▶ _Problem to work on_:
Edit the entries from the line containing "has width=1316, height=898." through the end of the entries, replacing "Personalize cookies" with "Reject all cookies" and leaving everything else as it stands. Give back only those lines.

Entries for locating words and elements:

* Begin *

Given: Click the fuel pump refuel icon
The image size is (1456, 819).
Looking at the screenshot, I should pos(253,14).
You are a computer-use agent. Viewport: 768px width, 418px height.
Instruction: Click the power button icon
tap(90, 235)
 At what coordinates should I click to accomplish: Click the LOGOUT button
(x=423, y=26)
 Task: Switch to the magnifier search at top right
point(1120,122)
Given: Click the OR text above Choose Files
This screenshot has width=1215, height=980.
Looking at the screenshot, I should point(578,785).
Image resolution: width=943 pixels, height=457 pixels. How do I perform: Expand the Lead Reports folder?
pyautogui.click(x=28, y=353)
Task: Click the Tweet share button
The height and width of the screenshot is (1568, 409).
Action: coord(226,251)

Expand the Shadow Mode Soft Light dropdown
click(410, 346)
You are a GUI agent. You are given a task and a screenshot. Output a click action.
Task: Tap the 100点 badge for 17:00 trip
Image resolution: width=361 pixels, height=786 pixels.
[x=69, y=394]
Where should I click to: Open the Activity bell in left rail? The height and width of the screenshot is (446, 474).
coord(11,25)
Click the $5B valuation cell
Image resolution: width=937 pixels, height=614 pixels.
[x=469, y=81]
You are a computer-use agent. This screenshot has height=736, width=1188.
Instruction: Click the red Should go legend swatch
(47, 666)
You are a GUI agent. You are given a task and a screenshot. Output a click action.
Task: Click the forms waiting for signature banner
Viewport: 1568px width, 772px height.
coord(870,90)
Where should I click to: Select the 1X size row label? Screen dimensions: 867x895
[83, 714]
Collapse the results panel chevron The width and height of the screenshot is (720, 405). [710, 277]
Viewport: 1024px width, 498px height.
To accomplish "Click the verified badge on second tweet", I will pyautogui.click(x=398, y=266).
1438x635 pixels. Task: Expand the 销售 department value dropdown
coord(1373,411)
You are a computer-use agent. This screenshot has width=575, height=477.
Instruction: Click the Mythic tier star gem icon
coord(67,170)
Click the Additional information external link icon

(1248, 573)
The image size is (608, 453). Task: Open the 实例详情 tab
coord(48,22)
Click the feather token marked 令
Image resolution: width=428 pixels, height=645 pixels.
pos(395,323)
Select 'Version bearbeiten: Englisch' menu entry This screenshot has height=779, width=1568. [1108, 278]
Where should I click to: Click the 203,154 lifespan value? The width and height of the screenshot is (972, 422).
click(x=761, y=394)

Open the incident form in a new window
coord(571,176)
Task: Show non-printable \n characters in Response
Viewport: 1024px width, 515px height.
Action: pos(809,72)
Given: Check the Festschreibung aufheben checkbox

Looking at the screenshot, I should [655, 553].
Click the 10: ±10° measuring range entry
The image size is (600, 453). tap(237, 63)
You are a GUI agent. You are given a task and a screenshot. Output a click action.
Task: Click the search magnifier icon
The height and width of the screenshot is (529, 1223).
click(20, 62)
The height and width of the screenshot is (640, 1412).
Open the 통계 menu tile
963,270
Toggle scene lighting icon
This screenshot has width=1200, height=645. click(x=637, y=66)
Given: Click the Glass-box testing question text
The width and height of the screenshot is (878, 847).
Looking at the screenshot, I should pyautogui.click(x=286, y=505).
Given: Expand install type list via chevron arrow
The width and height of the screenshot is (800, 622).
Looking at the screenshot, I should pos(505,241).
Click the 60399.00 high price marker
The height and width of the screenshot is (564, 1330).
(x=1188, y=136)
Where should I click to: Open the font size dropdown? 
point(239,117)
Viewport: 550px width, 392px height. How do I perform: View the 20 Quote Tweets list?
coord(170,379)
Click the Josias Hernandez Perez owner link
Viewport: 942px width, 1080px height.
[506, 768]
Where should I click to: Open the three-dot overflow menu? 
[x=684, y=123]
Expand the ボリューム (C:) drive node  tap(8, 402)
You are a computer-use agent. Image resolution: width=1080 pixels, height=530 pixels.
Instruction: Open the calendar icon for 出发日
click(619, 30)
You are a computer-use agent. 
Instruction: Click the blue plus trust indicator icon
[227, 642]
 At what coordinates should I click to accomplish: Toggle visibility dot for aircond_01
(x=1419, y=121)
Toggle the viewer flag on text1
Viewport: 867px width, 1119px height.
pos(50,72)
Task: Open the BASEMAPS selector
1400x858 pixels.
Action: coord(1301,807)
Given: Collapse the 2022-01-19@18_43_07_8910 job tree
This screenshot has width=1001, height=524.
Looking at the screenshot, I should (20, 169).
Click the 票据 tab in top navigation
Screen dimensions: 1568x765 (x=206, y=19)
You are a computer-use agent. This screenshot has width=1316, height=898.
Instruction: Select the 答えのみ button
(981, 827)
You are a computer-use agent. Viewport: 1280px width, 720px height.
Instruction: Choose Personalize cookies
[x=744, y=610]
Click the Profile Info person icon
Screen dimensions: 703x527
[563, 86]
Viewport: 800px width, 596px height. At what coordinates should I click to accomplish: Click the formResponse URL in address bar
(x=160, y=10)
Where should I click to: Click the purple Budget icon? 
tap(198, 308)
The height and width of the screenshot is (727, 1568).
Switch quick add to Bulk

* End *

▶ _Solution to the exercise_:
You are a computer-use agent. This screenshot has width=1316, height=898.
Instruction: Select the 答えのみ button
(981, 827)
You are a computer-use agent. Viewport: 1280px width, 720px height.
Instruction: Choose Reject all cookies
[x=744, y=610]
Click the Profile Info person icon
Screen dimensions: 703x527
[563, 86]
Viewport: 800px width, 596px height. At what coordinates should I click to accomplish: Click the formResponse URL in address bar
(x=160, y=10)
Where should I click to: Click the purple Budget icon? 
tap(198, 308)
The height and width of the screenshot is (727, 1568).
Switch quick add to Bulk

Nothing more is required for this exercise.